PODEROSO C., BERGÉ, PM., DUARTE A., CORNEJO MACIEL F., PODESTÁ EJ.

Buenos Aires

Congreso; "Molecular mechanisms in cell signaling and gene expression". Sociedad Argentina de Investigación en Bioquímica y Biología Molecular (SAIB); 2013

SAIB

It is well known that the rate-limiting step in steroidogenesis is the transfer of cholesterol from the outer (OMM) to the inner mitochondrial membrane, mediated by a mitochondrial protein StAR (Steroidogenic acute regulatory). We have shown that StAR´s activity depends on ERK phosphorylation and that mitochondrial fusion is essential in steroidogenesis, through the up-regulation of Mitofusine 2 (Mfn2), a central mitochondrial fusion protein. The goal of the present study was to analyze if mitochondrial fusion and StAR phosphorylation are involved in StAR levels regulation and localization at the OMM; thus, increasing cholesterol transport. We performed Mfn2 knockdown in MA-10 Leydig cells and observed by semi-quantitative RT-PCR and immunoblot that mRNA and protein StAR levels significantly diminished.

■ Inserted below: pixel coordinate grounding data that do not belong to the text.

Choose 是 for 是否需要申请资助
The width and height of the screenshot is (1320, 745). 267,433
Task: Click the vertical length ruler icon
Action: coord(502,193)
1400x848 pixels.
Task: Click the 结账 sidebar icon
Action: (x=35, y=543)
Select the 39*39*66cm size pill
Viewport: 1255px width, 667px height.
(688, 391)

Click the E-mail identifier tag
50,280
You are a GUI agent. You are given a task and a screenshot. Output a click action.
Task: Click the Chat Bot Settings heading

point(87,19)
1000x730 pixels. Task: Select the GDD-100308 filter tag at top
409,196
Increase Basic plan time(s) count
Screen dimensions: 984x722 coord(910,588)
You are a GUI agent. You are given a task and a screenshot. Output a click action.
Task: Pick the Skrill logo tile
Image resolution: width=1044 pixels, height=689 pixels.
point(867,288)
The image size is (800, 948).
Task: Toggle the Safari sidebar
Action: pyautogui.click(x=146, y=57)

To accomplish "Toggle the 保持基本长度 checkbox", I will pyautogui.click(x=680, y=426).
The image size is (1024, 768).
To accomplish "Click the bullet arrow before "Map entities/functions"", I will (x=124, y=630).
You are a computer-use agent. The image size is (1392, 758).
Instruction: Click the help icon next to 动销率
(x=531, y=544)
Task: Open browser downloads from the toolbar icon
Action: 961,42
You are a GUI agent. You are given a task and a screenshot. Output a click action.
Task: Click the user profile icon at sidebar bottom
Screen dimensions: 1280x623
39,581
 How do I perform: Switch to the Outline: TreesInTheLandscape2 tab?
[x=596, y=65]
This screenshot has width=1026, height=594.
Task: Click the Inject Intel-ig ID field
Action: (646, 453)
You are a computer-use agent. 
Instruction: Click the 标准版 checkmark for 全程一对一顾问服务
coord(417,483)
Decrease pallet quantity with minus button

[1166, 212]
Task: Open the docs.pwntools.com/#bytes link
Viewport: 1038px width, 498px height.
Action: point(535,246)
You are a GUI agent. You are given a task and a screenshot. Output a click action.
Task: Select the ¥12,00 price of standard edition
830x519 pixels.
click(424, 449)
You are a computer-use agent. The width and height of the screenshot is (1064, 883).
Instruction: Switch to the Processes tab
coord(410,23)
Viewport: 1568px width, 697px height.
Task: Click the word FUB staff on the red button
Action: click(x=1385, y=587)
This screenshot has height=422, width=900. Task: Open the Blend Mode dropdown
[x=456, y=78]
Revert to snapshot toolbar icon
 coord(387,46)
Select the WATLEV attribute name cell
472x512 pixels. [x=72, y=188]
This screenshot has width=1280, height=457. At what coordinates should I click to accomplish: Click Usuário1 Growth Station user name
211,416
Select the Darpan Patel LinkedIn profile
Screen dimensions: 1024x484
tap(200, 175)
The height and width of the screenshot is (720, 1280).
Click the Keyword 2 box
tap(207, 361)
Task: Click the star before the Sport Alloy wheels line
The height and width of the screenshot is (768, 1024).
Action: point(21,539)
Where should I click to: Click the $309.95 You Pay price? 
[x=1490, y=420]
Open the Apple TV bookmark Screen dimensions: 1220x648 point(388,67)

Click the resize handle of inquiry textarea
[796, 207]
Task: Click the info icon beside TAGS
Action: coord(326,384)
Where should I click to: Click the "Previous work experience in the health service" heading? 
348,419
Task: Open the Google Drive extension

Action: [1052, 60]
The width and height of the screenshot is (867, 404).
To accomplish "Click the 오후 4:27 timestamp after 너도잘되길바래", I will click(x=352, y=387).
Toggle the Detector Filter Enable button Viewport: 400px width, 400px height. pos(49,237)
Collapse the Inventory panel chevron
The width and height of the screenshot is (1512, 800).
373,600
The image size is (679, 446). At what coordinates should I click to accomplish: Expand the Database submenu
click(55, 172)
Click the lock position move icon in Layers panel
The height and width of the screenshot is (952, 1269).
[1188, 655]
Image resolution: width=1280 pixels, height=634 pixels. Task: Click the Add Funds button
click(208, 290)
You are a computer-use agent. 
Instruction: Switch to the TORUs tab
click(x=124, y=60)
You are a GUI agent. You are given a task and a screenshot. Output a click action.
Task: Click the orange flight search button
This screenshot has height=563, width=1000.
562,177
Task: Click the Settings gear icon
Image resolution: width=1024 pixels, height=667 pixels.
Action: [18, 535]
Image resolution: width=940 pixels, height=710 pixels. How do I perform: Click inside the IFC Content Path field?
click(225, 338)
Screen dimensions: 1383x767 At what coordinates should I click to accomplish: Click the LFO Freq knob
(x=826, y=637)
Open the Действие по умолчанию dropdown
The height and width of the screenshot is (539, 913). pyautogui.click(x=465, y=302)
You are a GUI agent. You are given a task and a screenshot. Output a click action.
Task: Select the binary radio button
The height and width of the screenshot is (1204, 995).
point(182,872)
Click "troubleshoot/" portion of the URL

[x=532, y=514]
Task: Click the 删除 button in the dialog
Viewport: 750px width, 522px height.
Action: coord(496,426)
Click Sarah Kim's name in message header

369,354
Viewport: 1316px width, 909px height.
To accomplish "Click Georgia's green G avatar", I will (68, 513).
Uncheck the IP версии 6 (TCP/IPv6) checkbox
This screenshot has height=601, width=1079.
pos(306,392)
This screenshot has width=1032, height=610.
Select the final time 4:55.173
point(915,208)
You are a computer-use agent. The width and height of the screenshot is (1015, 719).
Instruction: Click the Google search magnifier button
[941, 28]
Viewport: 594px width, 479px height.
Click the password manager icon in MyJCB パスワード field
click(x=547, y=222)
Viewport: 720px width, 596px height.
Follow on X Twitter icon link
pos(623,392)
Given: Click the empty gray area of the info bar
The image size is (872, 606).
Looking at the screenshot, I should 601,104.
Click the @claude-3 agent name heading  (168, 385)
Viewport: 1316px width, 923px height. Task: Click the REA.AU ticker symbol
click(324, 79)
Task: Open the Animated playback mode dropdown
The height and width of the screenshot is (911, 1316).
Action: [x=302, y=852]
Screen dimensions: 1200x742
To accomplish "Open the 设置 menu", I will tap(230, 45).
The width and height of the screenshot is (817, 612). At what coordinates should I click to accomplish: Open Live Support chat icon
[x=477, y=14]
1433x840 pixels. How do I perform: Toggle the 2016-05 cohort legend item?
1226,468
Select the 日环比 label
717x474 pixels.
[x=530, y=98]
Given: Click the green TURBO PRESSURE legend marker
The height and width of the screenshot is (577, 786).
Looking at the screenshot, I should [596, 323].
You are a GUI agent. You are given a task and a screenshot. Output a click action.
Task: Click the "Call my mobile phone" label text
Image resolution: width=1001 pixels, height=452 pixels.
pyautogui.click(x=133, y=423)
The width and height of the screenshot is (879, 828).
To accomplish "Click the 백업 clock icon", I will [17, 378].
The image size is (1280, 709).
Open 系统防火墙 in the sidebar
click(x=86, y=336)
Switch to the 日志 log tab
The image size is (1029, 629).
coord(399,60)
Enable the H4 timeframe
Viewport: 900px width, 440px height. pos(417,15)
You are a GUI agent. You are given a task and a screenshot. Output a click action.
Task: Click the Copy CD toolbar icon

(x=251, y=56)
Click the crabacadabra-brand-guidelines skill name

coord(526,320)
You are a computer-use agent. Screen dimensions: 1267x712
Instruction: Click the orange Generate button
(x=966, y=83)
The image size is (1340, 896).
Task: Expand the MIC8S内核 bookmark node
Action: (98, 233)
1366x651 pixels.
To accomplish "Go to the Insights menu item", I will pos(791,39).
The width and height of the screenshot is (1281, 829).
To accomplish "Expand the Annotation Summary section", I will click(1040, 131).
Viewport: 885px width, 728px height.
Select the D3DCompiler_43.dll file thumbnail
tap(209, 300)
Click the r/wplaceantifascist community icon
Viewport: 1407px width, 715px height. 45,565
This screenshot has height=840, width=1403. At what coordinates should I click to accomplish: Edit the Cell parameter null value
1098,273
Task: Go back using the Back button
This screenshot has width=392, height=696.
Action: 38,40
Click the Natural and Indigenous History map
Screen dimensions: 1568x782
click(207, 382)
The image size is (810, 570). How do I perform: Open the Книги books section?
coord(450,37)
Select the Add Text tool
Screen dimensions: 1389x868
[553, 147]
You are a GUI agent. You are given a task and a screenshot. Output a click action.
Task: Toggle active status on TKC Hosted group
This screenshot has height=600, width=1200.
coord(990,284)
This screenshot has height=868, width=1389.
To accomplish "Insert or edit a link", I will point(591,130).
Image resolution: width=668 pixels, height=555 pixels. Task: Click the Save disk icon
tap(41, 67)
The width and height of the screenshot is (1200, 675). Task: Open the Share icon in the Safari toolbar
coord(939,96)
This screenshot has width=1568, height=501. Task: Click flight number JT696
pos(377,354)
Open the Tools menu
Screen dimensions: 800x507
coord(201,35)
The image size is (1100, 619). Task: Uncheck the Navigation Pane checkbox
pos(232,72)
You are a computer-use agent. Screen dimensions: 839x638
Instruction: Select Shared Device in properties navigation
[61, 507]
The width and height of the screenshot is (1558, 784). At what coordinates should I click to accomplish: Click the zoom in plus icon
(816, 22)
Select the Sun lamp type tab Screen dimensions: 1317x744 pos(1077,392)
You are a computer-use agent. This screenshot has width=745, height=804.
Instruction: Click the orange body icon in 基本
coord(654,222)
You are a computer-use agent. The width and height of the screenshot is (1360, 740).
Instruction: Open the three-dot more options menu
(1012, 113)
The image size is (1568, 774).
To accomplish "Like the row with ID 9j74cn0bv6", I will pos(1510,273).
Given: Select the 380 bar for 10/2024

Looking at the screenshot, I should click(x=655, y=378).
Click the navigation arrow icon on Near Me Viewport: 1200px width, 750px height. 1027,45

This is a reversible process since reestablishment of mitochondrial fusion allows StAR gene expression and mitochondrial StAR localization. MA-10 cells were transiently transfected with StAR S232A, a mutated form of StAR lacking ERK phosphorylation site. Mitochondrial StAR decreased in the presence of StAR S232A. These results demonstrate, for the first time, that mitochondrial fusion regulates the transcription of mitochondrial proteins. It is shown here that StAR retention at the OMM, due to mitochondrial fusion and ERK phosphorylation is a crucial step in determining StAR activity.